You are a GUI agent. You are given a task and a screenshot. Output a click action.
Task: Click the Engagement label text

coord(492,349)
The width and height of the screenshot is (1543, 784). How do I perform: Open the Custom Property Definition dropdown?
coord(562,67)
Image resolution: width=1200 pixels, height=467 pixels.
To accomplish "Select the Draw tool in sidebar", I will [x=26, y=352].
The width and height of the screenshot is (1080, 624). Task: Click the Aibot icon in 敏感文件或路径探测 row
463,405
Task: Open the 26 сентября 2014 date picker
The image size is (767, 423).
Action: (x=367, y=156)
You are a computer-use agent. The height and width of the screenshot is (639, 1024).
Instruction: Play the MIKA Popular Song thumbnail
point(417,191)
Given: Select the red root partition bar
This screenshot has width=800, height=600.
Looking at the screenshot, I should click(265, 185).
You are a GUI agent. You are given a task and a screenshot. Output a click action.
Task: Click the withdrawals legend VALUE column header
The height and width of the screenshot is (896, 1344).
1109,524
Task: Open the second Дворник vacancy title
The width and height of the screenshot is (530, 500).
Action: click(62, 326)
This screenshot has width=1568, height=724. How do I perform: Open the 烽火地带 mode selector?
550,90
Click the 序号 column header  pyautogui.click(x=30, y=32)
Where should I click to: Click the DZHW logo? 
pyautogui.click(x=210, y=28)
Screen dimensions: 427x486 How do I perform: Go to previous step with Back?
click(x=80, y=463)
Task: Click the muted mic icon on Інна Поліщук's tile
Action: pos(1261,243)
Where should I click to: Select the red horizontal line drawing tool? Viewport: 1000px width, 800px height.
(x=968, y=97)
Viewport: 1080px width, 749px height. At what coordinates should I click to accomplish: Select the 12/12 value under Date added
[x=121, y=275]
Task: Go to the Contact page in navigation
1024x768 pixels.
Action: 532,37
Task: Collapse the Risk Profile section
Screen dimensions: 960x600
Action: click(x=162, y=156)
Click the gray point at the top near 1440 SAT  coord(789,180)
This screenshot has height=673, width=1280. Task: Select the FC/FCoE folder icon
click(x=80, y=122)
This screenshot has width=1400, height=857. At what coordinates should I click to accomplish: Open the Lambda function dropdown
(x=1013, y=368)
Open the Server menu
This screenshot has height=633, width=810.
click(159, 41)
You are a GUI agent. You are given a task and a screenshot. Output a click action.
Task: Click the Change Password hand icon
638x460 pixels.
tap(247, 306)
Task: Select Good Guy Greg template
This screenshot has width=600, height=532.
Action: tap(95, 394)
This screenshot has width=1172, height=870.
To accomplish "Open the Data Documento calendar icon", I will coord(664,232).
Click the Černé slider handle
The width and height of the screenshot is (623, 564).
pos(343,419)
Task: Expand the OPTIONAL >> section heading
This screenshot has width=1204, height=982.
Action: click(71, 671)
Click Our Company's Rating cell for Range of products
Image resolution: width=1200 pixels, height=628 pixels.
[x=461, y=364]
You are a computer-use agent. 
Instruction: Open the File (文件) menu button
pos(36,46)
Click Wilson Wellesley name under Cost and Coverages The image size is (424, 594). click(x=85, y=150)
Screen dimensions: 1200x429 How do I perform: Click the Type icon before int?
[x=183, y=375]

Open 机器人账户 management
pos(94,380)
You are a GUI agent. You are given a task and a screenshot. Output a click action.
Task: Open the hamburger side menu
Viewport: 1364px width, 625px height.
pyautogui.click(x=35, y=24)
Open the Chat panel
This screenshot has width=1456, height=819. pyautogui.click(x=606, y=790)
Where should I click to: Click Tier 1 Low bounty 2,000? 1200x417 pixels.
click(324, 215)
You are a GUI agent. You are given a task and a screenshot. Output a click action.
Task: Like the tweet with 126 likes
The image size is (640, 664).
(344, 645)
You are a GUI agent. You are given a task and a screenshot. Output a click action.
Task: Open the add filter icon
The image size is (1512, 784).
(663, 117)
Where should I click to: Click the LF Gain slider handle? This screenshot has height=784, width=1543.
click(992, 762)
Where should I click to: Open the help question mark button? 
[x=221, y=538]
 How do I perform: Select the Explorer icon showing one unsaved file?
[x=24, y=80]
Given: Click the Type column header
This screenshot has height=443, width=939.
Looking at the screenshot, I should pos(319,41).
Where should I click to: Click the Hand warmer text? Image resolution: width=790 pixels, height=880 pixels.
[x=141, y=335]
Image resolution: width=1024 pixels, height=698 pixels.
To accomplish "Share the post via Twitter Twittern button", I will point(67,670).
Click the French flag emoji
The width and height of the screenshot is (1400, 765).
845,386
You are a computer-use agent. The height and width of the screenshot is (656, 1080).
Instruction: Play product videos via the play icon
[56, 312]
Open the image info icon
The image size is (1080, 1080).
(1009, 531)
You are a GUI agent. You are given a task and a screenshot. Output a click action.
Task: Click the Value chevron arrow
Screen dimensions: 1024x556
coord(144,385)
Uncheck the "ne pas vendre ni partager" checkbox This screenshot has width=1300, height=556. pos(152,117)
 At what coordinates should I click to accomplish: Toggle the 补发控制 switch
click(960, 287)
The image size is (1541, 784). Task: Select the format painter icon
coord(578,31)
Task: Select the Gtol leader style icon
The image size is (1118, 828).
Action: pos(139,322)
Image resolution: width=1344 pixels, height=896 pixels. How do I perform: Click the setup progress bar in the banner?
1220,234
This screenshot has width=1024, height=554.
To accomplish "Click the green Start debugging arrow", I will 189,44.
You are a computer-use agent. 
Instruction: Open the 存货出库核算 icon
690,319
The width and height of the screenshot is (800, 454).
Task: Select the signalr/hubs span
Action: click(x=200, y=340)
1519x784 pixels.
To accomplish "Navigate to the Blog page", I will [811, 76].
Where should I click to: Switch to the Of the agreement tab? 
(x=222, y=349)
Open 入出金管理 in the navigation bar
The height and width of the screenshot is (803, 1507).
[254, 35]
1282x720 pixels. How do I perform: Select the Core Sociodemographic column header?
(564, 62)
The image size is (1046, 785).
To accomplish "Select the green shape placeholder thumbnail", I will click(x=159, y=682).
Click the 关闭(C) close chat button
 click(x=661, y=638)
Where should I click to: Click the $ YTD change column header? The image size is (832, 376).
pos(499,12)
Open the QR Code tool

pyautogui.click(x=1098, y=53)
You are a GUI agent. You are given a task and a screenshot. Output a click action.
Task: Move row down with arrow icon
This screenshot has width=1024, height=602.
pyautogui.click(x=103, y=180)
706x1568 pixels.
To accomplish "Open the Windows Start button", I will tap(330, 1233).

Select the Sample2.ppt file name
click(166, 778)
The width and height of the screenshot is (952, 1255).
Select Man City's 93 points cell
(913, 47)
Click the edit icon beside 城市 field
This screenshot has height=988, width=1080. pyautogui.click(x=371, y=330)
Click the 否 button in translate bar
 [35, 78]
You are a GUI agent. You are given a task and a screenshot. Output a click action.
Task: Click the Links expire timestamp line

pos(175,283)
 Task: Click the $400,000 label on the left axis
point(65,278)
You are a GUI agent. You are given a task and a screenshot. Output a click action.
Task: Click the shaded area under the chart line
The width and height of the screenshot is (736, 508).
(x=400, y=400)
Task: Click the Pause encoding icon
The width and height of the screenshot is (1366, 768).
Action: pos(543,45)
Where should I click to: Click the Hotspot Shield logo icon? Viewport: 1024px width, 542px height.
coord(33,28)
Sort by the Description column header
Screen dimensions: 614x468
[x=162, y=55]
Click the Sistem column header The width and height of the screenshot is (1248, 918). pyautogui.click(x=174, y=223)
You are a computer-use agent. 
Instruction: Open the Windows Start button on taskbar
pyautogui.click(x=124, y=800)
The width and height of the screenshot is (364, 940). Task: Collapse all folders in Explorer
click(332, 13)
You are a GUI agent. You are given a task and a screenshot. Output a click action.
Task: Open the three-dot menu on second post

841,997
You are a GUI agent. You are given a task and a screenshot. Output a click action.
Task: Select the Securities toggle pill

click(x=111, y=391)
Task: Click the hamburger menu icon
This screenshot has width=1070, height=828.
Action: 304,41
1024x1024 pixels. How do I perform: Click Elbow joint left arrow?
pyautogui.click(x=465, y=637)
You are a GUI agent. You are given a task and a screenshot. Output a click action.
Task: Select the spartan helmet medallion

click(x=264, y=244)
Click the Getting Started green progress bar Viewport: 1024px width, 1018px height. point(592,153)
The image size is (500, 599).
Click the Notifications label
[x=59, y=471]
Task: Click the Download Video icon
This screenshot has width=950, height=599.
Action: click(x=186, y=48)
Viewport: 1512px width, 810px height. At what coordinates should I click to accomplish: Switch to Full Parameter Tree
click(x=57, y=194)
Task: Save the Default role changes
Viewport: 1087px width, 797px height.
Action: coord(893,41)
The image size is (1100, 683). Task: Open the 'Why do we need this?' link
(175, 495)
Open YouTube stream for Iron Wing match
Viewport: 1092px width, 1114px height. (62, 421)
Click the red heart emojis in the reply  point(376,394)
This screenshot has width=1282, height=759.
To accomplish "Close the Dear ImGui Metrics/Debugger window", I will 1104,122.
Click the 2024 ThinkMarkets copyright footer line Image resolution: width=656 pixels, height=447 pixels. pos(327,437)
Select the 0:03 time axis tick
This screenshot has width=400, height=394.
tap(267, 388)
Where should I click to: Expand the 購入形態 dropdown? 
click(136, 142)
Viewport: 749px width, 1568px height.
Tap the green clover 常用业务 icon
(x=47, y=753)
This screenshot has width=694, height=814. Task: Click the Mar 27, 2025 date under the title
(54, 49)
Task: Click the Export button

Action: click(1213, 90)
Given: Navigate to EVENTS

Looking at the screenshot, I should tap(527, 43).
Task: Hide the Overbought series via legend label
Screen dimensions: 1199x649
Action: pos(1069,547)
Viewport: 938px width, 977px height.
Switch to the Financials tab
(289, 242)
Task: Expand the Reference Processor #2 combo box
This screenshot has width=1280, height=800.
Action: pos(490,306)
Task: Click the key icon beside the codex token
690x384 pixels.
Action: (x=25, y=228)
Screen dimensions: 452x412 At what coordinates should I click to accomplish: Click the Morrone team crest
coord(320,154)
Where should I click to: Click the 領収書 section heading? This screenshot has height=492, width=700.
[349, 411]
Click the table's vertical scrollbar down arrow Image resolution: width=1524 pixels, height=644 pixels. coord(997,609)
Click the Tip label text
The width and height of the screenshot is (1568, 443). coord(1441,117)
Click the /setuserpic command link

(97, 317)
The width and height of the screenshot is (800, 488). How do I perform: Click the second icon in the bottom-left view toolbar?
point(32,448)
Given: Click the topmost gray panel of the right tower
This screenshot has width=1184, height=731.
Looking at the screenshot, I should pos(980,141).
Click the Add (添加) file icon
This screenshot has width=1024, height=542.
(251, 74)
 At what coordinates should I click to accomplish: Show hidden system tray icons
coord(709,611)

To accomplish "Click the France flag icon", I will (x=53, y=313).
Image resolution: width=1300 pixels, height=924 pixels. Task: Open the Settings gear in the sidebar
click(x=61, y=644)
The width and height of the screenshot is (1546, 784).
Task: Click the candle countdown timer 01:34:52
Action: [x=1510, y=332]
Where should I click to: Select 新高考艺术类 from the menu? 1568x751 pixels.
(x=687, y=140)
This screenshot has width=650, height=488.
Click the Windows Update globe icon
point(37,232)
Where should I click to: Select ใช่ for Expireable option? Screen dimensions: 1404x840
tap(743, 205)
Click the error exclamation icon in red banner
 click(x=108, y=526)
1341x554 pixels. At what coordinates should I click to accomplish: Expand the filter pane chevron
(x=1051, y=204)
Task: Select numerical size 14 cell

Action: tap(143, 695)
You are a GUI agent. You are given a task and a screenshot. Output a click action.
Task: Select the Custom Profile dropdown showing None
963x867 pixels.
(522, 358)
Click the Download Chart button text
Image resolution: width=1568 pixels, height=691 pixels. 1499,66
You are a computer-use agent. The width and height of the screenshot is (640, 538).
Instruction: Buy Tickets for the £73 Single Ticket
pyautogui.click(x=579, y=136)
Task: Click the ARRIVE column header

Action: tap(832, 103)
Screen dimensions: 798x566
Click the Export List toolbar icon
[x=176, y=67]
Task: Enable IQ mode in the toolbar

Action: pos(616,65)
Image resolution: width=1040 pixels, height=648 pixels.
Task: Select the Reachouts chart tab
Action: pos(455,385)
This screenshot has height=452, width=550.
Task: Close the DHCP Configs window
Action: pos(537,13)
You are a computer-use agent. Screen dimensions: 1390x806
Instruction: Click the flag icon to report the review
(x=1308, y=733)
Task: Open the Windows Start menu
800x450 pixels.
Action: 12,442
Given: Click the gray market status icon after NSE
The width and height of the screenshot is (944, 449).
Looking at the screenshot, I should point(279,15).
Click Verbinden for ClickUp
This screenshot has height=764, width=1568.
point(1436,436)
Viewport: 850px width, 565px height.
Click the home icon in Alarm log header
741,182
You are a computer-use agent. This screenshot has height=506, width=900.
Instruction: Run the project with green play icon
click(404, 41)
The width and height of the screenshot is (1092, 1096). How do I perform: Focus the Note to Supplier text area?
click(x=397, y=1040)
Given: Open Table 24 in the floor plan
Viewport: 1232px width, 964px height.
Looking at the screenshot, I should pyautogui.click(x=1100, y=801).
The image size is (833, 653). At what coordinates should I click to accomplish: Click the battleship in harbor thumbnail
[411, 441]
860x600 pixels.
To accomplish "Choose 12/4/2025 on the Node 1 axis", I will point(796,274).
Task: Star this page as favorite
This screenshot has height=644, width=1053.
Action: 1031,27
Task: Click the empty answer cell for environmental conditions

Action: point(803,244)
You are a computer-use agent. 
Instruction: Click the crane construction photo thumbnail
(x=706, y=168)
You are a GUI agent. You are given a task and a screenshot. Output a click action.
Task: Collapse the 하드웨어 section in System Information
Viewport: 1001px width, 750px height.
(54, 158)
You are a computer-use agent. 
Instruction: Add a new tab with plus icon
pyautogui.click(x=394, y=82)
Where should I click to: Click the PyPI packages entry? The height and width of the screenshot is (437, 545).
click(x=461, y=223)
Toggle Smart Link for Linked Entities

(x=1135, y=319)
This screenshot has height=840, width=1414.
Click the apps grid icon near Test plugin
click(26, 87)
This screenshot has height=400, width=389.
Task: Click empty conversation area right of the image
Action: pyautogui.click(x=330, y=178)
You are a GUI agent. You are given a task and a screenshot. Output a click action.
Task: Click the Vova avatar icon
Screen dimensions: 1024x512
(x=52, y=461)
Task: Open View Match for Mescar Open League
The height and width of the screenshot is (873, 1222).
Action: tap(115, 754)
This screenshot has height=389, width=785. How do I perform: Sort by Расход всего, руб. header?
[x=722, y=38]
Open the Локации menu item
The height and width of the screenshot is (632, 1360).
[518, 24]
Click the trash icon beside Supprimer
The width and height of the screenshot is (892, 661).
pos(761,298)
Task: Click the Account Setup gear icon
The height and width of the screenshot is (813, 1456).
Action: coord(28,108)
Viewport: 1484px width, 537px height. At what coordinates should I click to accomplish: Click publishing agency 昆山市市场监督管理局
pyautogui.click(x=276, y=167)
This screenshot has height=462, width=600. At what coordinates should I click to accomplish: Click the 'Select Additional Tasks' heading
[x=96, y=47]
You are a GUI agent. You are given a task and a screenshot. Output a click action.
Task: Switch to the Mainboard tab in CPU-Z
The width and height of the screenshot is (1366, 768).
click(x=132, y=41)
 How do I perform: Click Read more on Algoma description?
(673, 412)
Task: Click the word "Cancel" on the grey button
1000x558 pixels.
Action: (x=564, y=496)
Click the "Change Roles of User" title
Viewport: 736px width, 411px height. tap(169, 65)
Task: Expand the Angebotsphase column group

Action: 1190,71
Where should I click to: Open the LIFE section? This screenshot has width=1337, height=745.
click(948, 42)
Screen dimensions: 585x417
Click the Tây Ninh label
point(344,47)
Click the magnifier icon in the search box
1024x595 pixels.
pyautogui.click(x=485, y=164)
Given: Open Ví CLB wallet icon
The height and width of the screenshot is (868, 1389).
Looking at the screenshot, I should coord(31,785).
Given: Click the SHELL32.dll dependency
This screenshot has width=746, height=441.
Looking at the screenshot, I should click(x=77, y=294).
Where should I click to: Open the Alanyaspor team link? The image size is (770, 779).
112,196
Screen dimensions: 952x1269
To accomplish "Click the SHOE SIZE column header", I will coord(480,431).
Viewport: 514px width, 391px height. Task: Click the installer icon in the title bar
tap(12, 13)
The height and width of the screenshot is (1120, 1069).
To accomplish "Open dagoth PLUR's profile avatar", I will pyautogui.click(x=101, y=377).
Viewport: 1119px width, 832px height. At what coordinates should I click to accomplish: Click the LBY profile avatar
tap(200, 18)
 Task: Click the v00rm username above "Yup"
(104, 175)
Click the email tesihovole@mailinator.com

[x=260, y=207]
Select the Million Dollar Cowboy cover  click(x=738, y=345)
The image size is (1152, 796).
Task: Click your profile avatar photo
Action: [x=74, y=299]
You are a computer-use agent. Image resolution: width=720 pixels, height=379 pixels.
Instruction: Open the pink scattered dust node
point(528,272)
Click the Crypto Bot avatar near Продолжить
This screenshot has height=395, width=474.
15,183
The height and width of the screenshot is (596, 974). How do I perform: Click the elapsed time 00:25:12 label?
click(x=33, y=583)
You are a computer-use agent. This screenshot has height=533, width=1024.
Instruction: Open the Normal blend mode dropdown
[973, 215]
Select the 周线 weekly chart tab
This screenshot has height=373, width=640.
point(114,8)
==========
Work to complete
Whenever a line in the material above holds the string "hamburger", copy that line in full.

Task output
Task: Open the hamburger side menu
Task: Click the hamburger menu icon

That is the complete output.